---------- Given text ----------

The church teaches that those who die in the state of mortal sin are punished in hell. They are deprived of the vision of God and suffer dreadful torments. The pains of hell will last for all eternity. “And the smoke of their torments goes up for ever and ever; and they rest neither day nor night” (Rv 14:11). The fear of hell should urge us to lead a good life because nothing on earth is worth even one moment in hell.

There is no shortage of references to the reality of hell in the Gospel. In this Sunday’s Gospel Christ calls hell an “unquenchable fire” suggesting the pains of hell have the sensation of burning, the greatest pain that man can conceive. Christ warns, “It is better for you to enter into life crippled than with two feet to be thrown into Gehenna” (Mt 18:8). Instead of God and the angels and saints, sinners in hell have devils and loathsome criminals for eternal companions. Hell contains nothing good. “It is a fearful thing to fall into the hands of the living God” (Heb 10:31). But to a thoroughly modern and secular culture, hell is merely a medieval superstition.

Or is it?

Although pop culture traditionally has delighted in relatively harmless horror stories and films (from Alfred Hitchcock films to Edgar Allen Poe short stories), in recent decades there has been an ever-increasing demand for the macabre, especially in film (and now video games). Curiously the trend coincides with a secular — even atheistic — emergence. As religion is displaced with secular superstitions, especially among cultural elites (examples left to readers), the younger generation fills the void with a fascination with the ghastly and the occult.

---------- Supplied records ----------

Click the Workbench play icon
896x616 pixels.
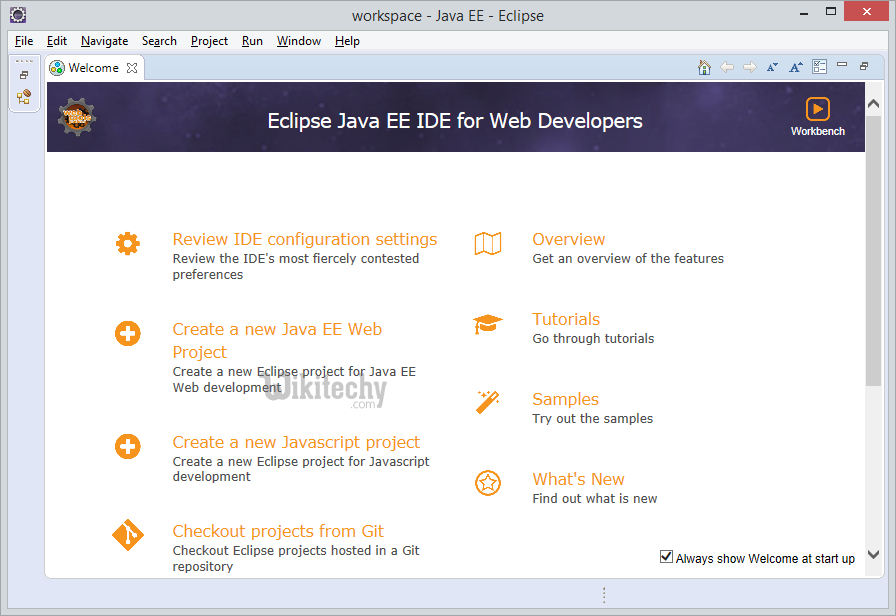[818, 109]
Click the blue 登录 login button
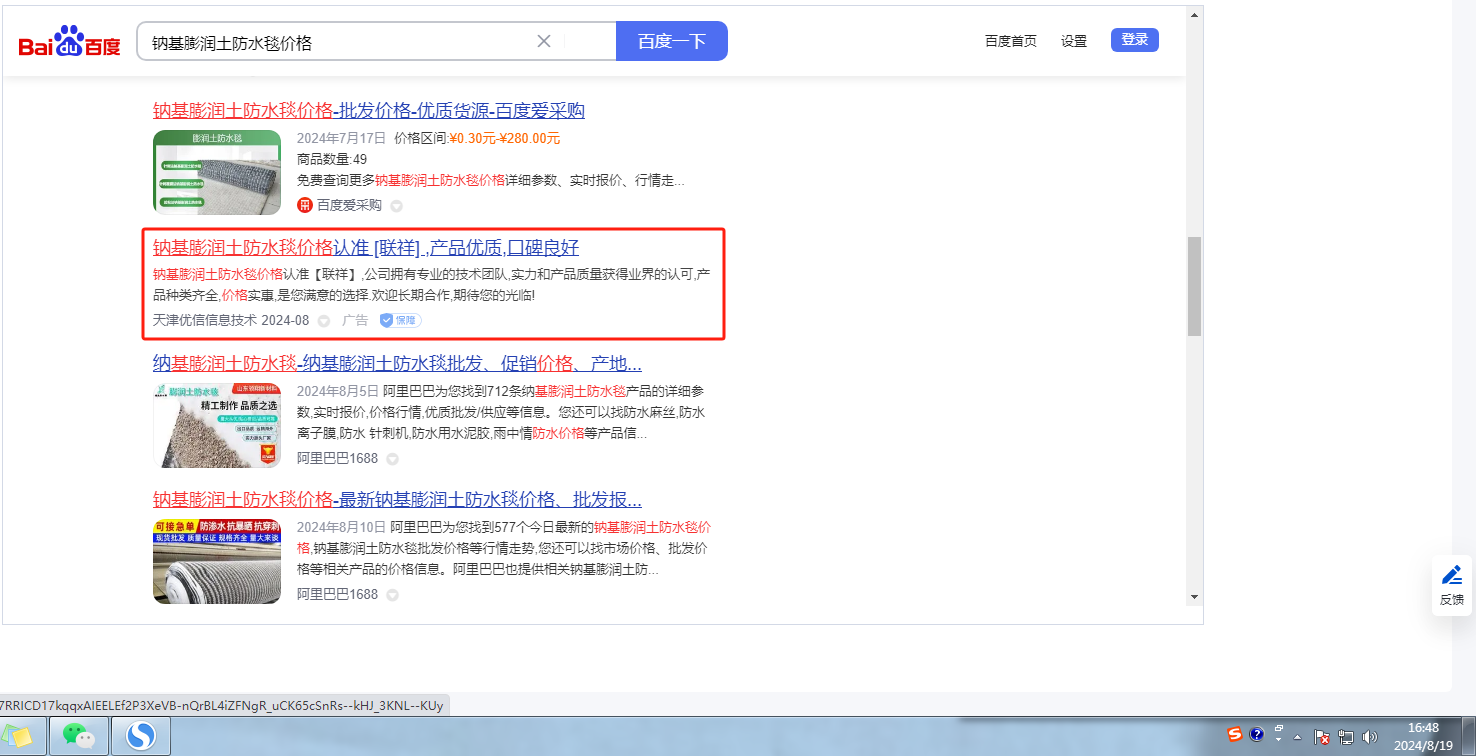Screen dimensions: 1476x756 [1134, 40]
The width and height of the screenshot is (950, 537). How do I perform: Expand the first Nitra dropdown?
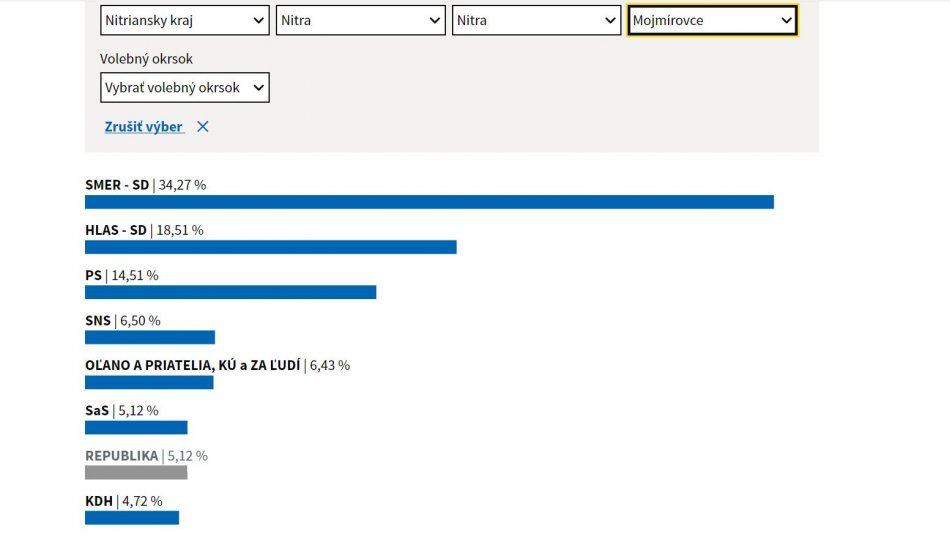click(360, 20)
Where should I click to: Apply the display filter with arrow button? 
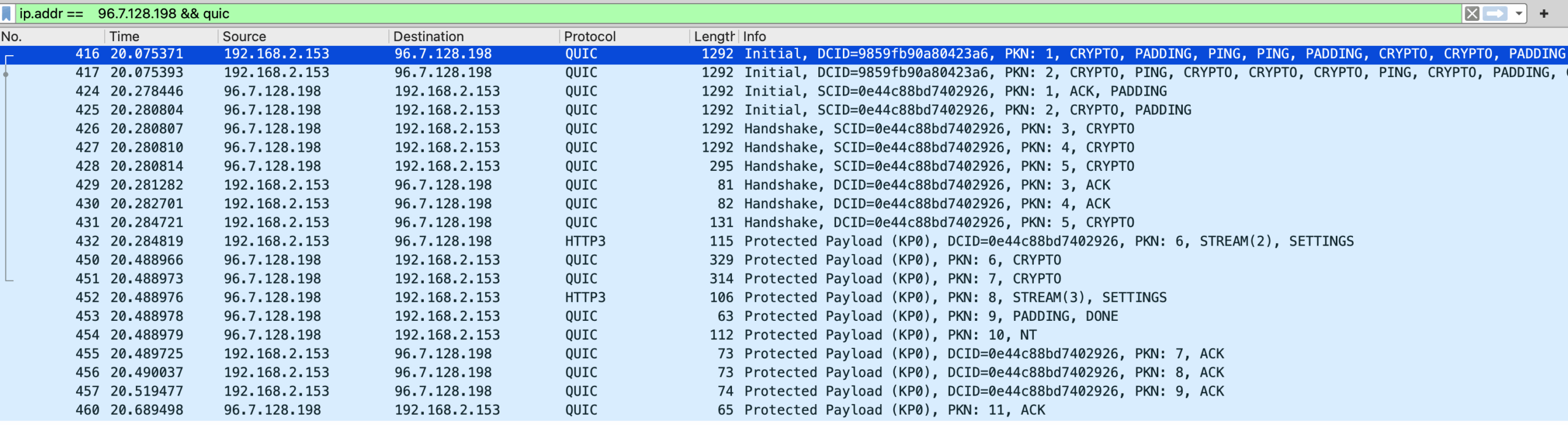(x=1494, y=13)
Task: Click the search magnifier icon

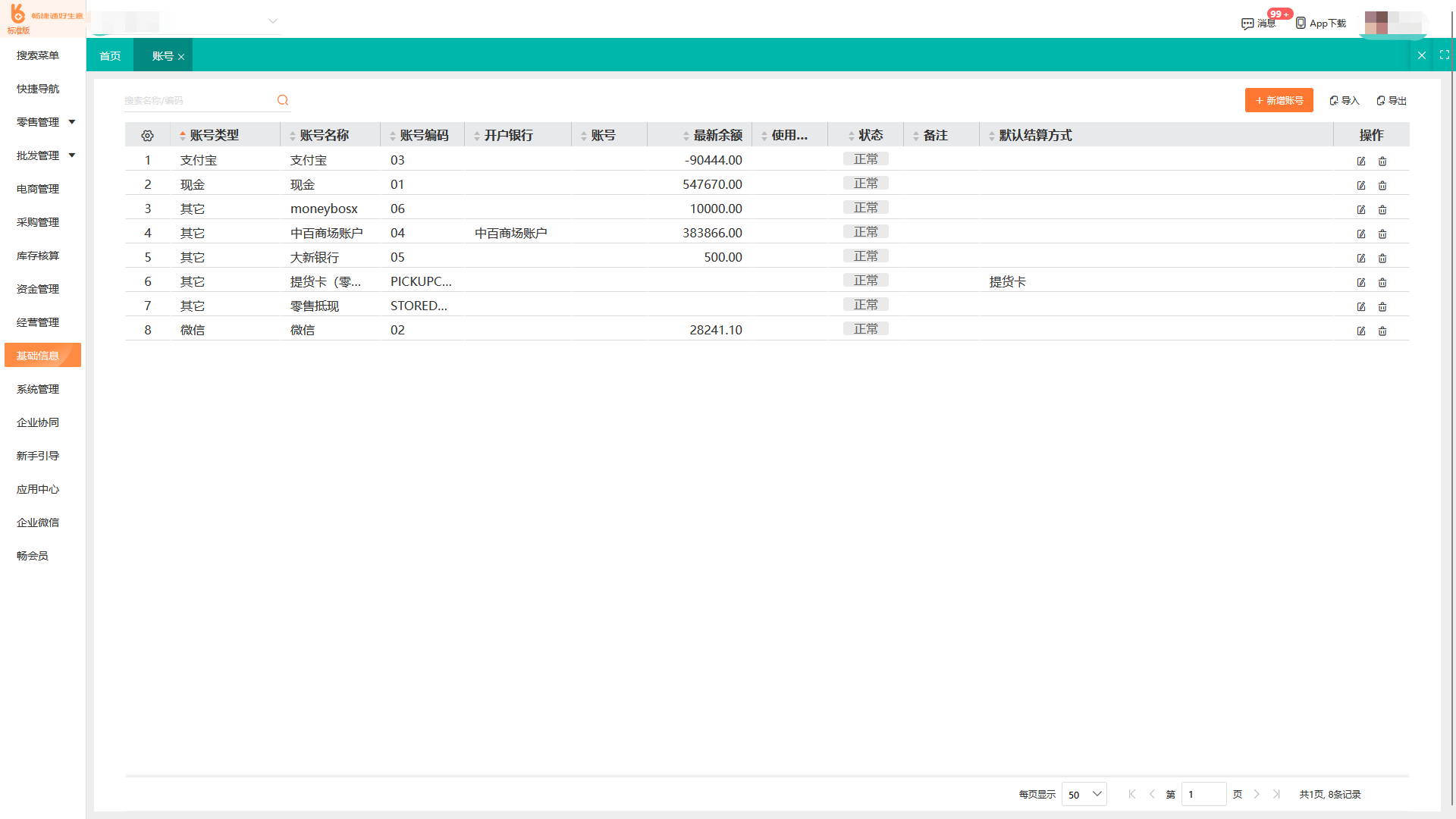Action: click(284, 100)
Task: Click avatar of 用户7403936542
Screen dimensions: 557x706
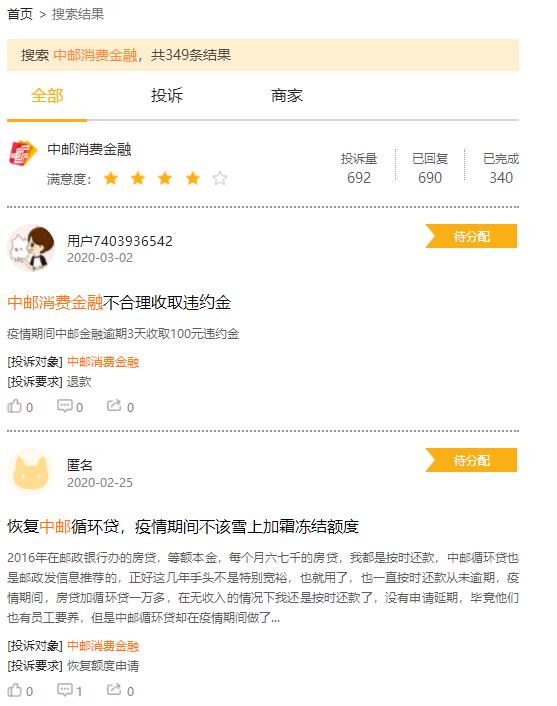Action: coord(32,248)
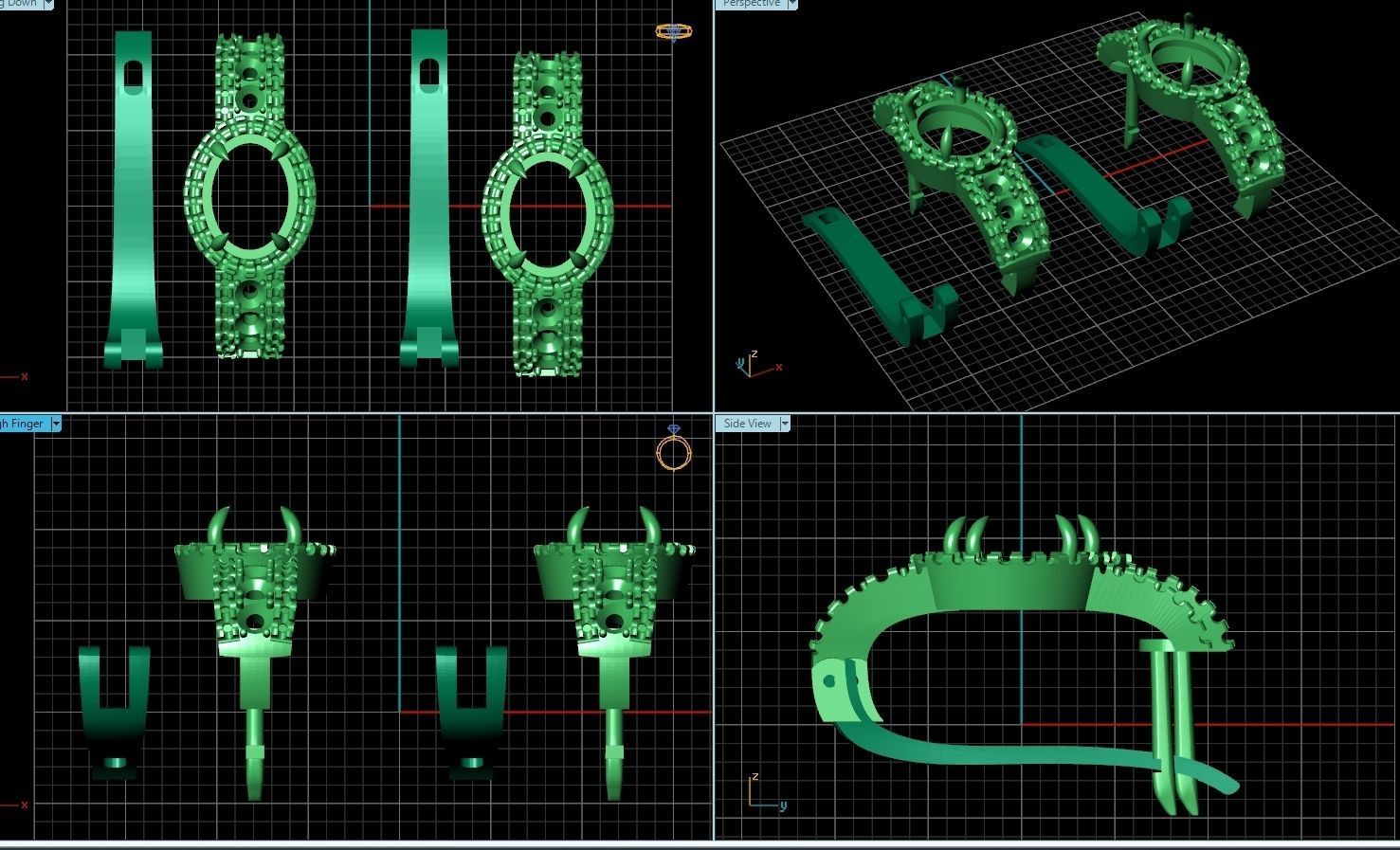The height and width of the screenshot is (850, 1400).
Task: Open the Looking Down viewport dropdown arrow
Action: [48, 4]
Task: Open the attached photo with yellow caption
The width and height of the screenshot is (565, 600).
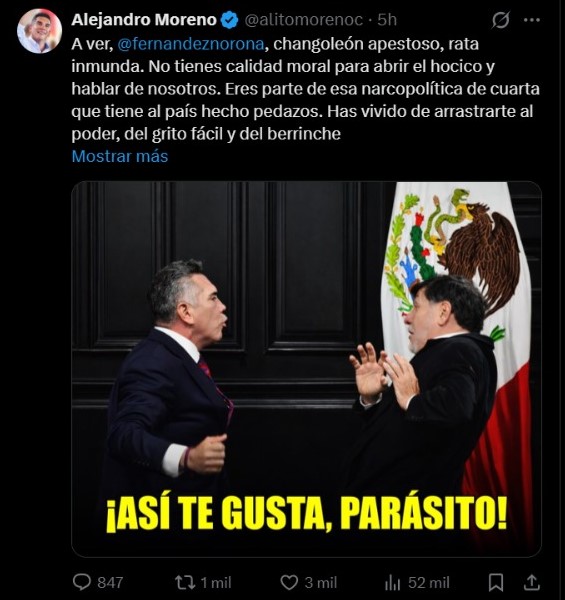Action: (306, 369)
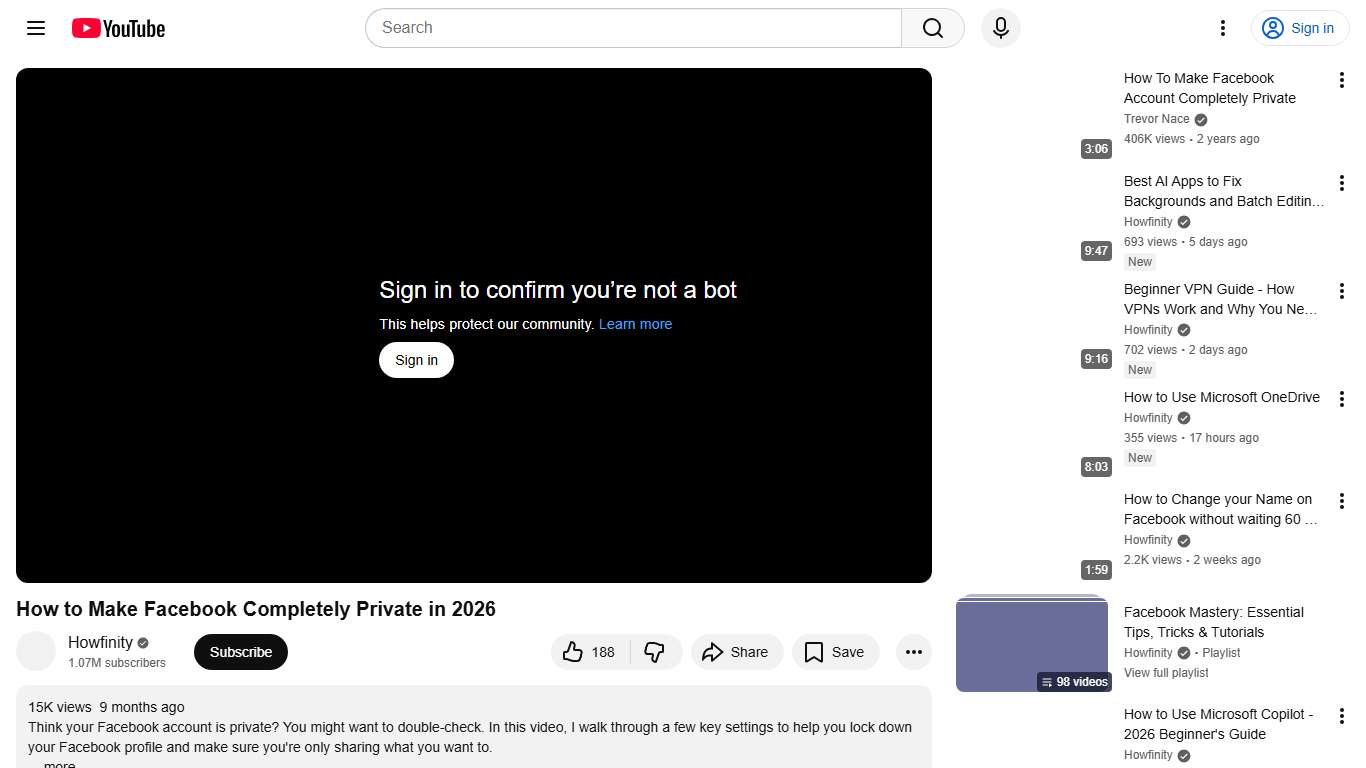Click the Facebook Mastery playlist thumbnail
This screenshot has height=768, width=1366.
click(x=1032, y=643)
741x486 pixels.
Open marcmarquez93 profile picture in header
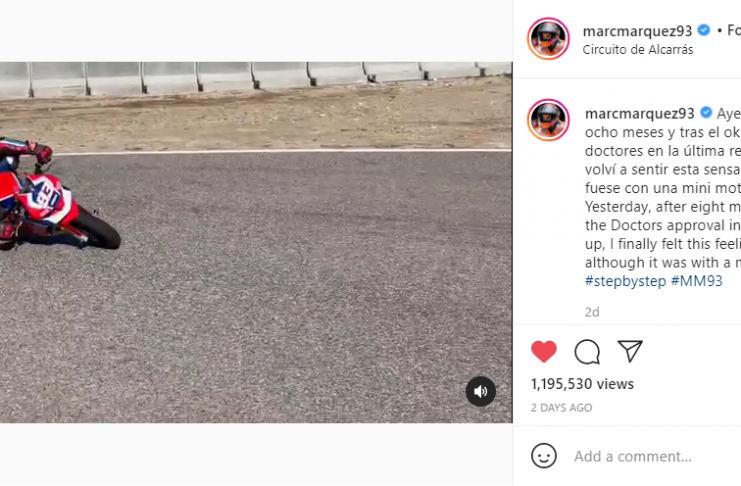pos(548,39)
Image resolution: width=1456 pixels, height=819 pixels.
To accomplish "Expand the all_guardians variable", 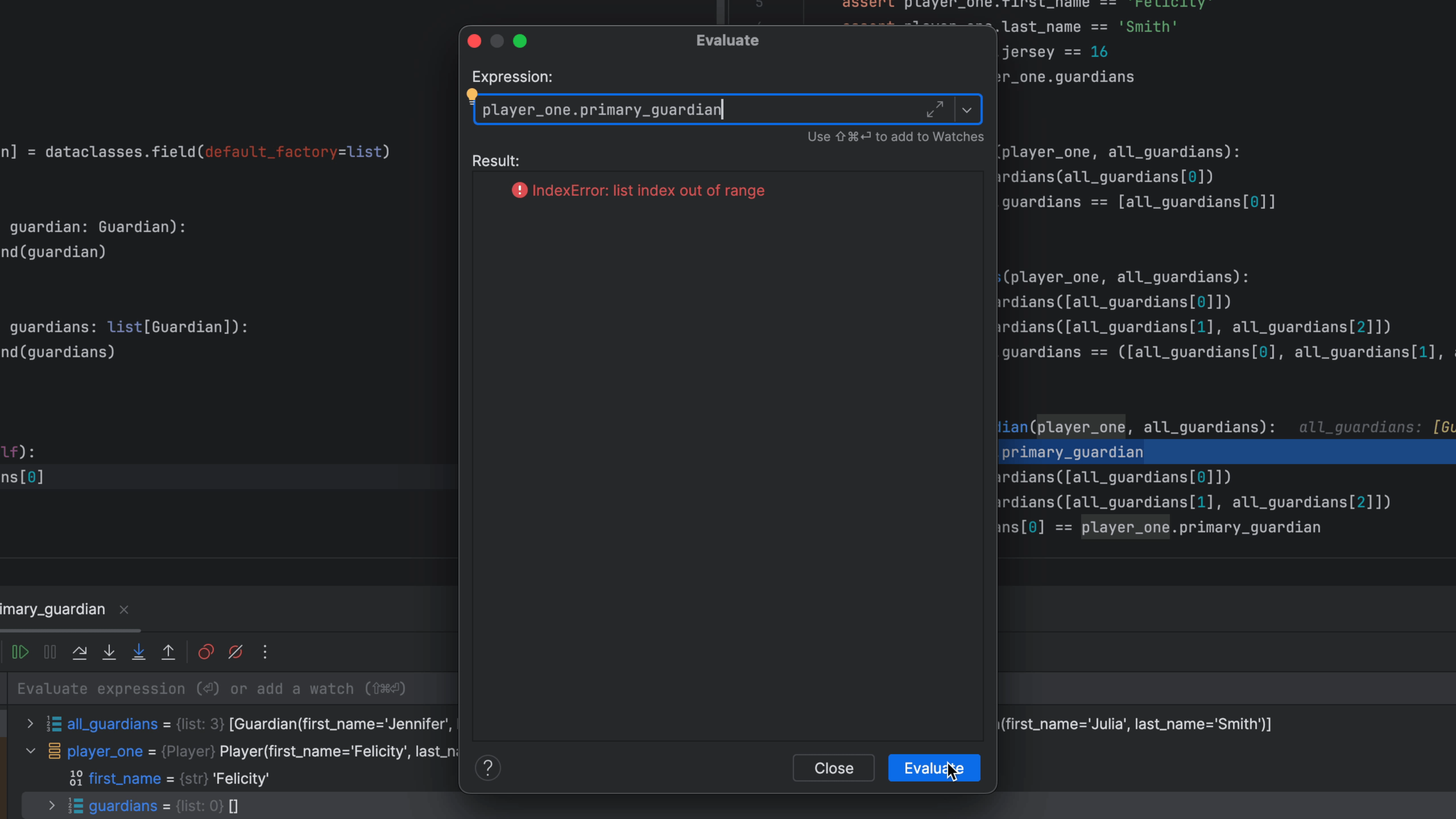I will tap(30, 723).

----------

* _Things to do_:
1. List every scripture citation that appears in parentheses in the essay on hell.
2. State whether each statement agrees with the essay on hell. Answer yes or no, and quote the words of the essay that decide it.
(a) The pains of hell are described as lasting for all eternity.
(b) Sinners in hell have the angels and saints for companions.
(c) The growing demand for the macabre is said to appear especially in literature.
3. Carry the essay on hell forward from its final sentence.

* _Replies_:
1.
Rv 14:11
Mt 18:8
Heb 10:31

2.
(a) Yes: "The pains of hell will last for all eternity."
(b) No: "Instead of God and the angels and saints, sinners in hell have devils and loathsome criminals for eternal companions."
(c) No: "especially in film (and now video games)"

3.
Perhaps this should not be surprising. Most horror themes are variations of the vampire motif: The horrible creature lurking in swamps or in attics or under beds is at once eternally dead, yet alive and very dangerous to the living (mostly to adolescents). Cultural observers and film critics report on the recent drastic descent in filmmaking toward stories of absolute horror with no redemption — a very good definition of hell. Apparently the void left by disbelief in hell is filled with cultural versions of hell that, ironically, fit neatly into scriptural citations. The difference is, of course, after the adrenalin wears off, the adolescent dodges eternal condemnation and returns to the safety of the tedious routines of life.

But the “tedious routines” of life are precisely where salvation and condemnation truly are determined. Catholic writer Flannery O’Connor was a master of this theme. In her short story “Judgment Day,” an elderly Southerner is spending his final days with his daughter far away from his Georgia homeland. According to O’Connor’s inimitable style, the story unfolds in a most depressing way, but upon reflection — with a Catholic faith never mentioned in the story but necessarily presumed — reveals her marvelous insight and optimism.

In a series of flashbacks she portrays the man as a racist who, over time and with the interplay of everyday human relationships, not only resists a youthful impulse to kill because of fear of God’s judgment, but learns to be genuinely happy with his friends, white as well as black. Uprooted by failing health to live with his daughter in her New York City flat, he aches to return to be with his old friends. He makes futile plans to escape the loneliness of the city where people, protecting their privacy (and vices) do not even exchange glances. Instead, he takes a benign interest in establishing, according to his lifelong pattern, a friendship with a neighbor. The neighbor, probably trafficking prostitutes, sees the normal personal interest of the old man as a risk, and he kills him. The story ends with the daughter restless, attaining peace only after she exhumes the body of her father and buries him in his “heavenly” Southern homeland amidst his friends and kin.

The trajectory of Flannery O’Connor’s thought seems to suggest love is not instantaneous, nor does it come without effort. Love is the fruit of grace unleashed in the give-and-take of human relationships. Undoubtedly as a Catholic she would trace that grace to one’s relationship with Christ Himself. Hence, the consuming fires of hell are those of eternally unsatisfying selfishness, without healthy human relationships and without love.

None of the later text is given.